_WHAT TO WORK ON_
• A. Answer these questions using the article on Brexit and Schrodinger's cat, each on its own line:
(i) In what year did Erwin Schrodinger create his thought experiment?
(ii) In roughly how many countries is The Big Bang Theory broadcast?
(iii) On which two currencies will margin requirements increase before and during the vote?
• B. In the article on Brexit and Schrodinger's cat, condense the paragraph beginning "To add to the confusion" into a shorter version that keeps its main facts.

_TEXT BLOCK_
=======

This article was written by Brad Alexander, VP of sales at Acuity Trading.
The Big Bang Theory, filmed in the US, is a sitcom broadcast in roughly 60 countries in a variety of languages. If you are a regular viewer of the show, you probably would have heard references to ‘Shrodinger’s cat’.
Erwin Schrodinger was an Austrian theoretical physicist who, in 1935, created a thought experiment to try to explain a concept involving the various states of matter in quantum mechanics. The concept includes a cat, locked in a box. The box includes a device controlled by a radioactive substance, decaying at an unknown rate. The device, upon reaching a certain level, will release a poison that will kill the cat. The point is, that no one knows exactly when the poison will be released, so, at any time the cat can be considered both dead AND alive. The only way to know for sure is…you guessed it…to open the box.
So, notwithstanding the safety and wellbeing of the house pets in the Schrodinger residence, this concept has been applied, over the decades, to other areas of life well outside the field of quantum mechanics. Over our lives we are presented with a plethora of questions, options and choices:
“What will happen if I change schools?” “What will happen if I date my best friend’s sister?” “What will happen if I invest in an emu farm?” You won’t know ‘what will happen’ until you do it. You won’t know until you open the box.
“What does this have to do with Brexit?” you ask. Maybe nothing; maybe everything (do you see what I did there?).
In the last few weeks we have been bombarded with conjecture and speculation from both sides of the Brexit argument. For example: “If we leave we will lose X,000 jobs!” or, “If we leave we will GAIN X,000 jobs!” or, “If we leave we can save £X,000,000 per minute in aid payments!” or, “If we leave, the price of a family holiday will rise by £X,000!” or, “If we leave, XYZ Ltd. will pack up and move to Luxembourg!” or…
Fortunately, this time around, the general public in the UK seems to have caught on that the figures being batted around like cricket balls on steroids, are just that…figures. At this point no one really knows what is going to happen. All we have now is uncertainty.
To add to the confusion, I am sure that many of you on both sides of our business have either received, or issued notice, that margin requirements will increase on GBP and EUR before and during the vote. I heard from one large broker that it may actually disable its EA functionality on platforms for the same reason. Considering what happened during the Scottish referendum, and last year’s spectacular events at the Swiss National Bank, this is just good business sense.
Also, news analytics on this topic are intriguing, with clever algorithms showing vastly different results from the physical polls.
You’d think at this point, I would circle back to my cat metaphor, and make the painfully obvious conclusion. Sorry; we aren’t there yet.
Something came to my attention just last week that really caught me off guard. A friend of ours is a successful, European born businessman. He asked the question: “…will I have to leave?” The question literally made my jaw drop, and I realised that there was something missing from the equation.
FBS Receives Best Forex Broker Europe 2019 Award by The European MagazineGo to article >>
I needed more information on the topic and, fortunately, I didn’t have far to go. We work in a awesome building in the City of London and when we are not working on news analytics for FX brokers, we get to network and share ideas with some cool people with creative concepts.

=======

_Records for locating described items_
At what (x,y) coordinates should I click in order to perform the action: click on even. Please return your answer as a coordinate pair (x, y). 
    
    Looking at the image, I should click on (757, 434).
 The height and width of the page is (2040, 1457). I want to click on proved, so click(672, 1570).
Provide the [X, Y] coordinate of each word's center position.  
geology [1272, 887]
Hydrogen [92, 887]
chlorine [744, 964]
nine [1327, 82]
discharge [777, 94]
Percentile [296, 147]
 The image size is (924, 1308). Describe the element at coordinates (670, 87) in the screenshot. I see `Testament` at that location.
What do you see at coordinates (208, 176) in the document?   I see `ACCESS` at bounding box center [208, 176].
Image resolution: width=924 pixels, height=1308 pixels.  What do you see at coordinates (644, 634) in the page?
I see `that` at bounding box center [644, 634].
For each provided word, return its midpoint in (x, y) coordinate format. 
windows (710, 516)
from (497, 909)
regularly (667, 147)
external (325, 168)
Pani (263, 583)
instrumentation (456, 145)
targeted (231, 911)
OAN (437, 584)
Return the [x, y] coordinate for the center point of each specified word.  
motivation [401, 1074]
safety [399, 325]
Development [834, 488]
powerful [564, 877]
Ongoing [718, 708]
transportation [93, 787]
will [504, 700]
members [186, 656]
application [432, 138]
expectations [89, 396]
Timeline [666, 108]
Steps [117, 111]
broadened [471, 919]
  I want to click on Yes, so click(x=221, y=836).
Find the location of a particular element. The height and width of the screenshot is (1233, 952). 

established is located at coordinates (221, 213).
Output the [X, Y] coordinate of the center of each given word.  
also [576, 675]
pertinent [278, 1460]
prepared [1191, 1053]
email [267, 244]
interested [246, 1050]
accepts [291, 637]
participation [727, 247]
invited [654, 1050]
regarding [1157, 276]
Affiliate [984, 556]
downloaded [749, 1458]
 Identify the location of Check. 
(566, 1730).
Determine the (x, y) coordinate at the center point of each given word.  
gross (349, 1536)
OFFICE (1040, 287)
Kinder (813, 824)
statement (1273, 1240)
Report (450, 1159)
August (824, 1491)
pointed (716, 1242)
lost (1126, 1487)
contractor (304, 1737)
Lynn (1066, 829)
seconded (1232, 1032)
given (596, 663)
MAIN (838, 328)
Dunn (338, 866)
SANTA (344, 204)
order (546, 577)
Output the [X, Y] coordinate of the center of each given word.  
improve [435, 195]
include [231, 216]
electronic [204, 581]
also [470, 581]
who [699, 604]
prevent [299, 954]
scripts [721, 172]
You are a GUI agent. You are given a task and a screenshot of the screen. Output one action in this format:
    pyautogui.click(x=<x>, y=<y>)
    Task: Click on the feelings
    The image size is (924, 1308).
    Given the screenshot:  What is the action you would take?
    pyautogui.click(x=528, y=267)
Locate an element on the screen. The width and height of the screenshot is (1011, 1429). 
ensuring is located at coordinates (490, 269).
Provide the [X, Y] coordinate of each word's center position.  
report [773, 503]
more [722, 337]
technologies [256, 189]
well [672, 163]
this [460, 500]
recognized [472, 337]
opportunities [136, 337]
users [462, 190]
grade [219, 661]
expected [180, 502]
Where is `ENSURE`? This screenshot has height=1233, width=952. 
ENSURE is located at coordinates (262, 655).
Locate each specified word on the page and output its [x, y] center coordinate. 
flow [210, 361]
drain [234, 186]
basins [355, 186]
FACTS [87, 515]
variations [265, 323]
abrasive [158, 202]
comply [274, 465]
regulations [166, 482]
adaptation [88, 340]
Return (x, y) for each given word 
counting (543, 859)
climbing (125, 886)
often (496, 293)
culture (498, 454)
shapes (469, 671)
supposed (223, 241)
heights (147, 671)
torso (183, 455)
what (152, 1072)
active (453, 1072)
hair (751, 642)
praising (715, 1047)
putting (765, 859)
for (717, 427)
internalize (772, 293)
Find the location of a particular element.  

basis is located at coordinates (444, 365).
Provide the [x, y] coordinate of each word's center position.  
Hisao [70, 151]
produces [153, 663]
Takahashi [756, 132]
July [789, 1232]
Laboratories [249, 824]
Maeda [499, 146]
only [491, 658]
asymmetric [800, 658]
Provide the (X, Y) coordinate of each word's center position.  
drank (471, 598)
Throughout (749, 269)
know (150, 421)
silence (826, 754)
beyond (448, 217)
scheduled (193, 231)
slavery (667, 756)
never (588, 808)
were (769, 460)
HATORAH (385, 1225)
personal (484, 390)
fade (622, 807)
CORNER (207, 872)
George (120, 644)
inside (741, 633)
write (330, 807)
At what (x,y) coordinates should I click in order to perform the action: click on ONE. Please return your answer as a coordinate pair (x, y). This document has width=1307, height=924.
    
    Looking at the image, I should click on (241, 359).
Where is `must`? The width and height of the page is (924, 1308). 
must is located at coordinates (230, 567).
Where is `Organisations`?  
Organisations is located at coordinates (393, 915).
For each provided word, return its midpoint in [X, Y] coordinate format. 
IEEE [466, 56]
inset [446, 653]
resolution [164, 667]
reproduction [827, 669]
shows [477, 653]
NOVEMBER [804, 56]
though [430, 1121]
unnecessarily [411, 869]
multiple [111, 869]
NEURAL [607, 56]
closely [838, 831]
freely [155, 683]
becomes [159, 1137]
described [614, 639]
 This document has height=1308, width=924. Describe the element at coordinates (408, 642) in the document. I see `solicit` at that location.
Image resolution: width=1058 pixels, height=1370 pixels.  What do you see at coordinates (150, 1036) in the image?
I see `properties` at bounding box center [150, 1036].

=======

_THE REPLIES_
• A.
(i) 1935
(ii) Roughly 60 countries
(iii) GBP and EUR

• B. Many in the business have received or issued notice that margin requirements on GBP and EUR will rise before and during the vote, and one large broker may disable its EA functionality on platforms for the same reason. Given the Scottish referendum and last year's events at the Swiss National Bank, the author sees this as good business sense.